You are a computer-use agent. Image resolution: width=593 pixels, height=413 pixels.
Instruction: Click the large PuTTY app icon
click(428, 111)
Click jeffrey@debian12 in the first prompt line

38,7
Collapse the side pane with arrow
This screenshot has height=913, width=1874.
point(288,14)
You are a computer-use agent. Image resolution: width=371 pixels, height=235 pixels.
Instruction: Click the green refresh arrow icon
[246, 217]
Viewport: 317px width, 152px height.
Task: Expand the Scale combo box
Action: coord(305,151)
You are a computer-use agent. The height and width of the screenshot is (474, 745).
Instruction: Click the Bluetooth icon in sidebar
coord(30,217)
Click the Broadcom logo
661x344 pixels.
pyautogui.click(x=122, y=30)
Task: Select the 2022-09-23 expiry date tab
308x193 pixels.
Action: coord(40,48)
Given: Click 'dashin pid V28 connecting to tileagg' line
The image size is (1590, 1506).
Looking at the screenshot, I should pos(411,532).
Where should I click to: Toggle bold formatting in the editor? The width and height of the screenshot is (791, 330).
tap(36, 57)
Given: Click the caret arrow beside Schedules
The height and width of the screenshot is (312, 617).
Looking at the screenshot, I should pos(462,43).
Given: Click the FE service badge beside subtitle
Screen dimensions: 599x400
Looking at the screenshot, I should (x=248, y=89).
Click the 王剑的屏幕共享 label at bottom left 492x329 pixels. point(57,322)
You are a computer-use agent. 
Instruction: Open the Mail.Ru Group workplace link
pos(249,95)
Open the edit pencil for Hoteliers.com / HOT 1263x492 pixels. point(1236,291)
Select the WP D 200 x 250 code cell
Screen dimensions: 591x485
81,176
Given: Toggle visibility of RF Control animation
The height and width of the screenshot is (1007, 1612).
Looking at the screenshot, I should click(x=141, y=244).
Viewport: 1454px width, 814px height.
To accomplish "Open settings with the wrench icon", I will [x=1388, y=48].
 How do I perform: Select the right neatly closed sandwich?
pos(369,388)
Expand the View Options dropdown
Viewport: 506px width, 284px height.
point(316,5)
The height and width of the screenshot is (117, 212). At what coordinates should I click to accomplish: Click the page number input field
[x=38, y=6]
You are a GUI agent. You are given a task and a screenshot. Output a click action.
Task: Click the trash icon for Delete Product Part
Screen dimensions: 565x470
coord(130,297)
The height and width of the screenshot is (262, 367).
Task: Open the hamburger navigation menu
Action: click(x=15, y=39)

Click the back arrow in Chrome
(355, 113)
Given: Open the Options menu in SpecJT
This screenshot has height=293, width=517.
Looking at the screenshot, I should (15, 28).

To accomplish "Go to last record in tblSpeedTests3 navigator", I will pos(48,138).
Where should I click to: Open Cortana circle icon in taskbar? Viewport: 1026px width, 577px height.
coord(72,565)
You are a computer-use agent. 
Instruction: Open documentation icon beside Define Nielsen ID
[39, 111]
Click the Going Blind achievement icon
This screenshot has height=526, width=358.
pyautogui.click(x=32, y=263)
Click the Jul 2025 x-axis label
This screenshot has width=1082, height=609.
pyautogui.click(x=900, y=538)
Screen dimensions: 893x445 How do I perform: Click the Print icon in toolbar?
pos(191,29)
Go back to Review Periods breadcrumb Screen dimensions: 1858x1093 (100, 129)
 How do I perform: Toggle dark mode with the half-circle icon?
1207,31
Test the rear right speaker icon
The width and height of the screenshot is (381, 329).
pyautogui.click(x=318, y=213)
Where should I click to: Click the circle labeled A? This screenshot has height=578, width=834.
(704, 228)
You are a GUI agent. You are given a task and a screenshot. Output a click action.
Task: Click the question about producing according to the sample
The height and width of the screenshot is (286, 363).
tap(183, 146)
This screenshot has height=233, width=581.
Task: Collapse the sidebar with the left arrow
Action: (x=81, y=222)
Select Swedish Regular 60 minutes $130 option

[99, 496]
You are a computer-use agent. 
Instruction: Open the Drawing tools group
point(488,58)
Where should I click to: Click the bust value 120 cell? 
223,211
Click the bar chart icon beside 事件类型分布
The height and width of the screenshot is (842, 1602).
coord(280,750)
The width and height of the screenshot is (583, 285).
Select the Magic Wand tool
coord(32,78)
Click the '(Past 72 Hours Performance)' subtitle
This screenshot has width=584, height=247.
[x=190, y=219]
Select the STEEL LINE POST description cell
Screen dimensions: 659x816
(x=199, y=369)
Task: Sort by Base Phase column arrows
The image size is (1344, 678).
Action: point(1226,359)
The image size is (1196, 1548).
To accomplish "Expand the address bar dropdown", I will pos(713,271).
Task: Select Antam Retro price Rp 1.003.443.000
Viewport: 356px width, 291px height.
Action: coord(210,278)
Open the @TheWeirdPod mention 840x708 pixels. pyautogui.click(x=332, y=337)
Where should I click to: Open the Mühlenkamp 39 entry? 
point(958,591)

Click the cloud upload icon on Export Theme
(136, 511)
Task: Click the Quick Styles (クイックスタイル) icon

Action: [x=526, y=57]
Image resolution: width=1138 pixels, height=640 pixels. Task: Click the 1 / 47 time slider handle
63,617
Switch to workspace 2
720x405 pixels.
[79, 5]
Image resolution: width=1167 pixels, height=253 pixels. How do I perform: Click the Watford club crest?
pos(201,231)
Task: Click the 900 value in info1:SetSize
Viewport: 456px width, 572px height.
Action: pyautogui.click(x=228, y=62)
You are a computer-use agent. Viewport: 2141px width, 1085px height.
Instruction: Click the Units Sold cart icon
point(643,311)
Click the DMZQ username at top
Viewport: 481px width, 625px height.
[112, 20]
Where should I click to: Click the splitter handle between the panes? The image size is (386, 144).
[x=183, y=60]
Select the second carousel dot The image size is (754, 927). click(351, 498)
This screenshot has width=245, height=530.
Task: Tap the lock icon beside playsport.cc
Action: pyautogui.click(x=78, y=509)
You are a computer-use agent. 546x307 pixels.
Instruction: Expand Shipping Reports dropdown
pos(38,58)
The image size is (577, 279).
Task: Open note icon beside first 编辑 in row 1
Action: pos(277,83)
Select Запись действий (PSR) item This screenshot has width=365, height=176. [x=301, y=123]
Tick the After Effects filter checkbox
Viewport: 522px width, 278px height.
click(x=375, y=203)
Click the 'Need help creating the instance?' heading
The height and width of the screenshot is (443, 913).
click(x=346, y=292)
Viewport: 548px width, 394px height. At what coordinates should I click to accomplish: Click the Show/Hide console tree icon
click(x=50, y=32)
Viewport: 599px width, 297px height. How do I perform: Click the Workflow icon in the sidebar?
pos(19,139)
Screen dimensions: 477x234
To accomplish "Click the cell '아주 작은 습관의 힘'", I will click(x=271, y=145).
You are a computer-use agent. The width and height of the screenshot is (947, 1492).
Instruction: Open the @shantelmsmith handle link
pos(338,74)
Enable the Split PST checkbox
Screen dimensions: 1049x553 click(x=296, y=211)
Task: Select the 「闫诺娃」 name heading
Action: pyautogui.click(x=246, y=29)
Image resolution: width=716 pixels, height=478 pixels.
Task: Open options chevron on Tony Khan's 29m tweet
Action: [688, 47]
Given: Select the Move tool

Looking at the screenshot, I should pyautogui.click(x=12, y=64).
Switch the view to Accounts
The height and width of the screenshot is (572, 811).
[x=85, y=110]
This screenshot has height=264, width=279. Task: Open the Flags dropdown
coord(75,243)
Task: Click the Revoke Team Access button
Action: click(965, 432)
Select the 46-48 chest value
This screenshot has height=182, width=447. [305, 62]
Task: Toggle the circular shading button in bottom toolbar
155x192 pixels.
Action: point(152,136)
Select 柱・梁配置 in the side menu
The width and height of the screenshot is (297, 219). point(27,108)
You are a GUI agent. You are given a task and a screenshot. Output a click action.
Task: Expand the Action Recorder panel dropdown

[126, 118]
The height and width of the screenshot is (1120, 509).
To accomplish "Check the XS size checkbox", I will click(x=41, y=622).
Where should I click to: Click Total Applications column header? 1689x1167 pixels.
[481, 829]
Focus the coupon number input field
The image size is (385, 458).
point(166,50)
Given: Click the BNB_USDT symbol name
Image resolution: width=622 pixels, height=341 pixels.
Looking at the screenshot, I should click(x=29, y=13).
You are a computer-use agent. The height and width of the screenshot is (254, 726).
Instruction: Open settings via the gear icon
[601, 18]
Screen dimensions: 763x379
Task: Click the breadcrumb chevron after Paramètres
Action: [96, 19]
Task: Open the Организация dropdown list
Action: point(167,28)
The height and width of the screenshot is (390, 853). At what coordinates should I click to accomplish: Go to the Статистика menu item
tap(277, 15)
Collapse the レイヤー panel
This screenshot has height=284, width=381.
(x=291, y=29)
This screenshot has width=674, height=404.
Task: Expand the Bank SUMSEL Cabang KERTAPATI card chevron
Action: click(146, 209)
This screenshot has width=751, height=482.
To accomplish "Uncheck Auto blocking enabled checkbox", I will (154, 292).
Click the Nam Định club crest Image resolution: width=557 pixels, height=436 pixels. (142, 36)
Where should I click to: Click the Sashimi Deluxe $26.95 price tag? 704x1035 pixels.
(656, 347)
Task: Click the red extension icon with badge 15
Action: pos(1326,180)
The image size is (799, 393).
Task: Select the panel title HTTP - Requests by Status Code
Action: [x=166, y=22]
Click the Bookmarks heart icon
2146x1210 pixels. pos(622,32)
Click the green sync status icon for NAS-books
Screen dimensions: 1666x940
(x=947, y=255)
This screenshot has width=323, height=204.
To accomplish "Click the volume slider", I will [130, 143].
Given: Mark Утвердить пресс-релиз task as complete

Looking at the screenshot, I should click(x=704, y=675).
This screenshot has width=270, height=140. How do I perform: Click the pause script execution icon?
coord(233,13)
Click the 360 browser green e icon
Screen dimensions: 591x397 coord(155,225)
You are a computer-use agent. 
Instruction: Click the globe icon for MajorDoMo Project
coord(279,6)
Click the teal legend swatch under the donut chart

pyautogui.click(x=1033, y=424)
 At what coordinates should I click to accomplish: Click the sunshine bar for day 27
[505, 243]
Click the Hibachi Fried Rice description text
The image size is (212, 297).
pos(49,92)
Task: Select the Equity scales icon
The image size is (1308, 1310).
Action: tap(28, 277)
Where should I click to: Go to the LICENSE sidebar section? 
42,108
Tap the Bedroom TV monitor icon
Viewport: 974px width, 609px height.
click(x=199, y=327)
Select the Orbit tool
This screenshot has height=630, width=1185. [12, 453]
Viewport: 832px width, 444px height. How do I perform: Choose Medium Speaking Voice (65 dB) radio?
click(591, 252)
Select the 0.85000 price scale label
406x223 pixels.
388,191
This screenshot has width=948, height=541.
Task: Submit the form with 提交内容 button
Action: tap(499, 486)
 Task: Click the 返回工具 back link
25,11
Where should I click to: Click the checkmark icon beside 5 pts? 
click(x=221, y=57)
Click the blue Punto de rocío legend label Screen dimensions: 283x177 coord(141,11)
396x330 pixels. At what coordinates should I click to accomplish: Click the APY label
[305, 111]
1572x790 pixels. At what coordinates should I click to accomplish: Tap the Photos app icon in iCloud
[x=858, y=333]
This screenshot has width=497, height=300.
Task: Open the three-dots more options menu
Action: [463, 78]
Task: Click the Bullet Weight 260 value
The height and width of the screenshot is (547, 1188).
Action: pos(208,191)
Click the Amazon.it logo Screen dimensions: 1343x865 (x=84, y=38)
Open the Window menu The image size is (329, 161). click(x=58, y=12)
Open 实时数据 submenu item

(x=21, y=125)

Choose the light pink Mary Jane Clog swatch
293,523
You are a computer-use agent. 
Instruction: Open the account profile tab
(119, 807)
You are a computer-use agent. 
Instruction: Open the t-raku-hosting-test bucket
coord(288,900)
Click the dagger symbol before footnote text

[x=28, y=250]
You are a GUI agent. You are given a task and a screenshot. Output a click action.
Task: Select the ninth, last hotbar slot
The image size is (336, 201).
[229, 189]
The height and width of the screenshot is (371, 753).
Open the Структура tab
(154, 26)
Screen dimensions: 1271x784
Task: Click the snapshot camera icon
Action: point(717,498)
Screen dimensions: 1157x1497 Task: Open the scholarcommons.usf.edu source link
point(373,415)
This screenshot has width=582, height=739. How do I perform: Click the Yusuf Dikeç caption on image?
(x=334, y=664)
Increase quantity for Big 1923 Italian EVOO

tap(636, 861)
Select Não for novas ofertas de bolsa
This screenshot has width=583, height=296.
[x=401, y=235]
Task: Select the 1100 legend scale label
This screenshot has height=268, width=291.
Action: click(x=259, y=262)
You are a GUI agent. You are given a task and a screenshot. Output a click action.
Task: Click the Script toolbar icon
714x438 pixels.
◆ ◆ ◆
- _What the task requires_
Retype the lines of the records above, from the line with "Task: Select the 2022-09-23 expiry date tab" up to and including the line with "point(316,5)".

- _Expected answer_
Task: Select the 2022-09-23 expiry date tab
308x193 pixels.
Action: coord(40,48)
Given: Click 'dashin pid V28 connecting to tileagg' line
The image size is (1590, 1506).
Looking at the screenshot, I should pos(411,532).
Where should I click to: Toggle bold formatting in the editor? The width and height of the screenshot is (791, 330).
tap(36, 57)
Given: Click the caret arrow beside Schedules
The height and width of the screenshot is (312, 617).
Looking at the screenshot, I should pos(462,43).
Given: Click the FE service badge beside subtitle
Screen dimensions: 599x400
Looking at the screenshot, I should (x=248, y=89).
Click the 王剑的屏幕共享 label at bottom left 492x329 pixels. point(57,322)
You are a computer-use agent. 
Instruction: Open the Mail.Ru Group workplace link
pos(249,95)
Open the edit pencil for Hoteliers.com / HOT 1263x492 pixels. point(1236,291)
Select the WP D 200 x 250 code cell
Screen dimensions: 591x485
81,176
Given: Toggle visibility of RF Control animation
The height and width of the screenshot is (1007, 1612).
Looking at the screenshot, I should click(x=141, y=244).
Viewport: 1454px width, 814px height.
To accomplish "Open settings with the wrench icon", I will [x=1388, y=48].
 How do I perform: Select the right neatly closed sandwich?
pos(369,388)
Expand the View Options dropdown
Viewport: 506px width, 284px height.
point(316,5)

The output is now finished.